- **GIVEN TEXT**:
++++++++++++++++++++

The surgical urological team at Penn State Health offers a full range of office-based and minimally invasive surgical treatments for an enlarged prostate.

Comprehensive Treatment Options

The Penn State Health urology team provides patients with comprehensive, minimally invasive surgical treatment options and ongoing multidisciplinary care. Our fellowship-trained urologists will develop a personalized treatment plan to help provide symptom relief and improve your quality of life. Our team will work with you to determine the right procedure, factoring in the size of your prostate, your age, the amount of discomfort you are experiencing and any additional medical conditions.

Medications for Benign Prostate Hyperplasia

Medications to relax or shrink the prostate include alpha blockers, 5-alpha-reductase inhibitors or a combination of both. These are typically the first line of defense for an enlarged prostate. However, sometimes medications are not effective or lose their effectiveness over time. The Penn State Health urology team will work with you to find the right medication combination to shrink your prostate and minimize your symptoms.

++++++++++++++++++++

- **YOUR OBJECTIVE**:
Continue the Penn State Health text on enlarged prostate treatment, starting after its last sentence.

++++++++++++++++++++

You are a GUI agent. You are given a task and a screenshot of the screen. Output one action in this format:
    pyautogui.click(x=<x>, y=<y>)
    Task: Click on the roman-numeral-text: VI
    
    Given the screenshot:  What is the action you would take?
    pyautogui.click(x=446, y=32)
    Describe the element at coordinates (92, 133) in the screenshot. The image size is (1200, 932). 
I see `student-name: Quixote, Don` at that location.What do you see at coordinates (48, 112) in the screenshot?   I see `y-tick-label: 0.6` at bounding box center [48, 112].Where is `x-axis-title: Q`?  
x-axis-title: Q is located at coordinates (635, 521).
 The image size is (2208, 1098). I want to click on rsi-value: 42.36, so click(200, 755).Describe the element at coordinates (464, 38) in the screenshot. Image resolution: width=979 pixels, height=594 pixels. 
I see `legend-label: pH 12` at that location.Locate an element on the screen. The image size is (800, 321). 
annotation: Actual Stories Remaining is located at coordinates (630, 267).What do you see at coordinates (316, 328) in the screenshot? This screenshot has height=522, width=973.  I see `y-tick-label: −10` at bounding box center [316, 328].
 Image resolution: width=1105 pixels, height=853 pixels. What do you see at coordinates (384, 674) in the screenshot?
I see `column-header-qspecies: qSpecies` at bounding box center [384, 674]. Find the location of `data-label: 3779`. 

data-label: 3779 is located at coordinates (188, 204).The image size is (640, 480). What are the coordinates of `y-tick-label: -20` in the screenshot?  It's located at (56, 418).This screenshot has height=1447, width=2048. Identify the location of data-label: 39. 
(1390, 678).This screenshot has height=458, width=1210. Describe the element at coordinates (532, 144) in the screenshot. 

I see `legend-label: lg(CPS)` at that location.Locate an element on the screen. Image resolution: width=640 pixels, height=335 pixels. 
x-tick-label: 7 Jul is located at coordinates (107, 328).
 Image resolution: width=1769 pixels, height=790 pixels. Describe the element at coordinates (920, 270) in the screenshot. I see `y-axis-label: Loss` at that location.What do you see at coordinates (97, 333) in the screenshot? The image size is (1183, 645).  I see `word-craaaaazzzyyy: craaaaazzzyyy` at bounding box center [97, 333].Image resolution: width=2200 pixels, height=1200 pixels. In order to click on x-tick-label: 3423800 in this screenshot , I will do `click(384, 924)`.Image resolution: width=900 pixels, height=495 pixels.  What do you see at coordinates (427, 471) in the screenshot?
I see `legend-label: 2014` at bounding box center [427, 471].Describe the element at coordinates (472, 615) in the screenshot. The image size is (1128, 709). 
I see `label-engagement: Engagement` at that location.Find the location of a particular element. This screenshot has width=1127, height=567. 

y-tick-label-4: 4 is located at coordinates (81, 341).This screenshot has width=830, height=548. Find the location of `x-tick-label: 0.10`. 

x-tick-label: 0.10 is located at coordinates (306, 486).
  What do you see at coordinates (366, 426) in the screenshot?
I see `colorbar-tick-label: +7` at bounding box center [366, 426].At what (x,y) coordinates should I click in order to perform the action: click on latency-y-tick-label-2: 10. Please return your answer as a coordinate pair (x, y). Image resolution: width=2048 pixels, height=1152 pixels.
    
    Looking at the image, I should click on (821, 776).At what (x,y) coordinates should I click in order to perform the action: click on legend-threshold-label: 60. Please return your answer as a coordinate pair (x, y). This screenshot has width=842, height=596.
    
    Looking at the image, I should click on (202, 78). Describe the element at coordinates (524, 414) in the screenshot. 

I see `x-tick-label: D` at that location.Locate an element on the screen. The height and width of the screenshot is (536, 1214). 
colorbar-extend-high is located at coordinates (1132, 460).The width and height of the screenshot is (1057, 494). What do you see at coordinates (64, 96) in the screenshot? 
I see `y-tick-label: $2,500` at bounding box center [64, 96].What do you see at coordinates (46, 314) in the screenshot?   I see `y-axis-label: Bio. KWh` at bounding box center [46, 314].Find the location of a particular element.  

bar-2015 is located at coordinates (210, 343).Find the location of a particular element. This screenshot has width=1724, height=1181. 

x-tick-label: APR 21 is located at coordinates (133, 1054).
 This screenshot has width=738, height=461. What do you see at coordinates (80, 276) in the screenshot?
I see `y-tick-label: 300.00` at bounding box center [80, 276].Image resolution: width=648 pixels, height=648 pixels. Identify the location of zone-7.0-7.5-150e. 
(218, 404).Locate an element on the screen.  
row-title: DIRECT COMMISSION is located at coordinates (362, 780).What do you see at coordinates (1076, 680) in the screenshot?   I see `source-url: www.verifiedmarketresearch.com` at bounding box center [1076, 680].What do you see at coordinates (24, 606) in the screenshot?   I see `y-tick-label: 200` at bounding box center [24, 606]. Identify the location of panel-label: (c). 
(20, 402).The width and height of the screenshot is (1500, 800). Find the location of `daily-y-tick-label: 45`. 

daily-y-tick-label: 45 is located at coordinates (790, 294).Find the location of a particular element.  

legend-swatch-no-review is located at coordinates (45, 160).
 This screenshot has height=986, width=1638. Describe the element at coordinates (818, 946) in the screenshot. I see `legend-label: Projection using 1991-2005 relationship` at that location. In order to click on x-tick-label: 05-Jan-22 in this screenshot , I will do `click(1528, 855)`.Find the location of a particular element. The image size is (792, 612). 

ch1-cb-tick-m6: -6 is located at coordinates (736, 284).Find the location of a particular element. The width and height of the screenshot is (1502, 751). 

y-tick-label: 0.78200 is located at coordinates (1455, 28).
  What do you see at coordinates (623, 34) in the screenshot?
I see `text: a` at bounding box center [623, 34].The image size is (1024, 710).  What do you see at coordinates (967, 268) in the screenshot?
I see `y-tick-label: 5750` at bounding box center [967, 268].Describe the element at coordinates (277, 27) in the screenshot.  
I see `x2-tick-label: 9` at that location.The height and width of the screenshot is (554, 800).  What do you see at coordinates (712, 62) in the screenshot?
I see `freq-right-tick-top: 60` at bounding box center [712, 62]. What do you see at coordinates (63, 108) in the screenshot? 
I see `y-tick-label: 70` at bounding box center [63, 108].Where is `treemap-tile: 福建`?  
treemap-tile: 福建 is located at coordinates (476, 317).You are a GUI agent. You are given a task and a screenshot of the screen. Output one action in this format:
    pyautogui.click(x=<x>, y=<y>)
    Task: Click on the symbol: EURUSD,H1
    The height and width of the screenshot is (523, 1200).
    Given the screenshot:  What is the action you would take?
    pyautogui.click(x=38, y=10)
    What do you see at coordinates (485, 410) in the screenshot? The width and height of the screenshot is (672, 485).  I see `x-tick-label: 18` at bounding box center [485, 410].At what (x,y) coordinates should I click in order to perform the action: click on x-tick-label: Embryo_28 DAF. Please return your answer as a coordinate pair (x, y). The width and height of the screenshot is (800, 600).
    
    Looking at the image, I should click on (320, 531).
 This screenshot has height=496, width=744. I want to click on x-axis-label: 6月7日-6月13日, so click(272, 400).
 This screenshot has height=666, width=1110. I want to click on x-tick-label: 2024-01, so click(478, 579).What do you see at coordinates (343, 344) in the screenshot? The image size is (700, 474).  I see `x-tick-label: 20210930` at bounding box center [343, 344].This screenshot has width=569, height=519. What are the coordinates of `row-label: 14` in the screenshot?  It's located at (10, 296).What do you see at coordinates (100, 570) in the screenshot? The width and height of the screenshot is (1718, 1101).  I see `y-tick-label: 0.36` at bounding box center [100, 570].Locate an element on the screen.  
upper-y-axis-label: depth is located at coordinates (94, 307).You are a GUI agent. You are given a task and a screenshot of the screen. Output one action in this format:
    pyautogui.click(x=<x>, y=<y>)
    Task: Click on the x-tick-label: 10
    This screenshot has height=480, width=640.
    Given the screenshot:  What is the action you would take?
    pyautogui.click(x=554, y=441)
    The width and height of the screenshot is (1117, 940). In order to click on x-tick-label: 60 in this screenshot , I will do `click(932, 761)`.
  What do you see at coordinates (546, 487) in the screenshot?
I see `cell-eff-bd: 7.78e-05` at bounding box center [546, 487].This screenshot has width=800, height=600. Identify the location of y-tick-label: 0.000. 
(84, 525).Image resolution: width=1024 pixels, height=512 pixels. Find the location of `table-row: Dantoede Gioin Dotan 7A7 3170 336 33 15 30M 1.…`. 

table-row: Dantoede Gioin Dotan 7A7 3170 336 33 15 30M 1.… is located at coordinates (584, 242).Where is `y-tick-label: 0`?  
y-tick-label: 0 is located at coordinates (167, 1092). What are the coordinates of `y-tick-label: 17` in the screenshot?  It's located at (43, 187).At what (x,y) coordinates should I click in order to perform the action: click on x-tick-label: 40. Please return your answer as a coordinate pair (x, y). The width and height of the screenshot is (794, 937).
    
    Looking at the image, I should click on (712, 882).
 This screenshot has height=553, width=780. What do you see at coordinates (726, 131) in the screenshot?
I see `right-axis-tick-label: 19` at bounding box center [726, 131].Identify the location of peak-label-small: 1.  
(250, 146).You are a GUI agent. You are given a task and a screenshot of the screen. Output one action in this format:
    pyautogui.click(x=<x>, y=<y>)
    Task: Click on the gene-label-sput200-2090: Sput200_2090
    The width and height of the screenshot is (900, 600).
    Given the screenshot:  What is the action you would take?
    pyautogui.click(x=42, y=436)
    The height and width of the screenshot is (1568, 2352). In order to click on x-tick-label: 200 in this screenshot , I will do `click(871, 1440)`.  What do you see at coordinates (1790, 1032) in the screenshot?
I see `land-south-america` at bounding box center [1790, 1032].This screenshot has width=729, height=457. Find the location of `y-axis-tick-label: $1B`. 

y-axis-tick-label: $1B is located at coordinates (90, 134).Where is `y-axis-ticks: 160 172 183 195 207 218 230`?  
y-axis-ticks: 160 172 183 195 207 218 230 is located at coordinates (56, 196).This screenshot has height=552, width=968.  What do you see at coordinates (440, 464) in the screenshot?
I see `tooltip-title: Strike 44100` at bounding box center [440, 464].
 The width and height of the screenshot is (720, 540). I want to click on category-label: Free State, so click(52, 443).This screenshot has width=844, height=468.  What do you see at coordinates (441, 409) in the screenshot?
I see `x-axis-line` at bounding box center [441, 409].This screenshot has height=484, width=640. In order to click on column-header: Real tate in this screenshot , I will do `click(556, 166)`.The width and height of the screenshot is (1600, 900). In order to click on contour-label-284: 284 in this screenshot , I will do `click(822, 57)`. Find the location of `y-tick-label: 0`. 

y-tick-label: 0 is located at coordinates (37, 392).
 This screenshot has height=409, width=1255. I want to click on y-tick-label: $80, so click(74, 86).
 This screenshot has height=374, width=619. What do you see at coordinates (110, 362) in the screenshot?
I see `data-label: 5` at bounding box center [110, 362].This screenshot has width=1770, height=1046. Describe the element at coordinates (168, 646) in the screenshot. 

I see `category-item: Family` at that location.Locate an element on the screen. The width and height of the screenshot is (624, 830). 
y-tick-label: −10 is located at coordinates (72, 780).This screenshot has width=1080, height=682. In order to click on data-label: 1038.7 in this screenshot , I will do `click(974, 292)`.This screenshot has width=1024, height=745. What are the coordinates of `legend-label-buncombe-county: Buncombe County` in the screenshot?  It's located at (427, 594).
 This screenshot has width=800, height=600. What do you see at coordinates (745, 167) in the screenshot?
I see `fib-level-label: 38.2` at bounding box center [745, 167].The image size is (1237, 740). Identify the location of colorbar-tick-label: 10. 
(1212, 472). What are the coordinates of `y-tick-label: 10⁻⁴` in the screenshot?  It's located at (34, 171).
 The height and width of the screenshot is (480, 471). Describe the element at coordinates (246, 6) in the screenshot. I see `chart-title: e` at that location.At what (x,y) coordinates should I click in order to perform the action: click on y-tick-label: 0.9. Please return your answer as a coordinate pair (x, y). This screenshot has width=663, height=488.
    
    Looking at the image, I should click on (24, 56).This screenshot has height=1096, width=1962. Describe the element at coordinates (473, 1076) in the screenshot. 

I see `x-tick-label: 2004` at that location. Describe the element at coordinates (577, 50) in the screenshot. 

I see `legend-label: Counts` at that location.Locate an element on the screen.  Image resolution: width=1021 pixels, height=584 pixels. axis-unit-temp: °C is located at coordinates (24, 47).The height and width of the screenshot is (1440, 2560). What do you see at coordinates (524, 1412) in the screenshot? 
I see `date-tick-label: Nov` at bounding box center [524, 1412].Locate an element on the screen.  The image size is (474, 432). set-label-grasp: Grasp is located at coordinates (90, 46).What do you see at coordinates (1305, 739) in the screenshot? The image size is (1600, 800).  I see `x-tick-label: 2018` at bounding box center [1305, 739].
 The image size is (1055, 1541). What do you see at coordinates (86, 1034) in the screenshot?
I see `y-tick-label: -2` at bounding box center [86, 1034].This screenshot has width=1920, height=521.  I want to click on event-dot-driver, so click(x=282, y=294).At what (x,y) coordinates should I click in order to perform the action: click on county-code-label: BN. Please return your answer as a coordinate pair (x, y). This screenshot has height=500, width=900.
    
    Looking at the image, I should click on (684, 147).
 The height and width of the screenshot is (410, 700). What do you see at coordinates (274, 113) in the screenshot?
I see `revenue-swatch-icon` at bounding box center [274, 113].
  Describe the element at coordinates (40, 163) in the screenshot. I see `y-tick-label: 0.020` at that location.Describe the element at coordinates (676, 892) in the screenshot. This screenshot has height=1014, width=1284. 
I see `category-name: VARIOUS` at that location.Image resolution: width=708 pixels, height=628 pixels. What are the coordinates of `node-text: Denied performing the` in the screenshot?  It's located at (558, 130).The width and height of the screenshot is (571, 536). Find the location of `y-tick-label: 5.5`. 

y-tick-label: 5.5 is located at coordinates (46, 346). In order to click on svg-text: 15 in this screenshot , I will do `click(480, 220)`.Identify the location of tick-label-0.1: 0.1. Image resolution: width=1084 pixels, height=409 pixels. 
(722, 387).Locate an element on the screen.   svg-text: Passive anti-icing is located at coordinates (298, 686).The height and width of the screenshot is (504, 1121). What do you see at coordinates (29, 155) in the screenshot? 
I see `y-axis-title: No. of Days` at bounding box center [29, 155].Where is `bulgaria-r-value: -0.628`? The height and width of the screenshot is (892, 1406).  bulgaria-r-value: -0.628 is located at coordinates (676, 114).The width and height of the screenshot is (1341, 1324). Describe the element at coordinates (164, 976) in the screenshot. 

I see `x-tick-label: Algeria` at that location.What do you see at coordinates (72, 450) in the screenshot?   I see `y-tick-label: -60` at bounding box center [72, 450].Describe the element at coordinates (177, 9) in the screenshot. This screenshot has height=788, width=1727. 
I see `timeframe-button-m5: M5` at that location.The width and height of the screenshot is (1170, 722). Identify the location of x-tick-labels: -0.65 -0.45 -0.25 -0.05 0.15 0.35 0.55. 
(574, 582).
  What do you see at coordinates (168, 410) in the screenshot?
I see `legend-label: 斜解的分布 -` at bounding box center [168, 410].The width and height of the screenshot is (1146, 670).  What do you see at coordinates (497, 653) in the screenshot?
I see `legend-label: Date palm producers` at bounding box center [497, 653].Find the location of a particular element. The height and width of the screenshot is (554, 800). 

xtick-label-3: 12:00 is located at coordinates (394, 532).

++++++++++++++++++++

- **SOLVED PROBLEM**:
Transurethral Resection of the Prostate (TURP)

Transurethral resection of the prostate (TURP) is the gold standard for enlarged prostate surgery. An electrical cautery loop shaves chips off the inside of the prostate gland, where they are carried to the bladder with fluid and flushed out of the body. The TURP procedure requires general or spinal anesthesia and a one-night hospital stay. Catheterization is usually necessary for several days following the procedure. Patients can experience retrograde ejaculation (dry orgasms) after TURP.

Minimally Invasive Surgical Treatments

At Penn State Health, our urologists may recommend a state-of-the-art, minimally-invasive surgical treatment. Most prostate surgeries use the transurethral approach, which is when a device is inserted through the penis and urethra to reach the prostate. No surgical incision is necessary.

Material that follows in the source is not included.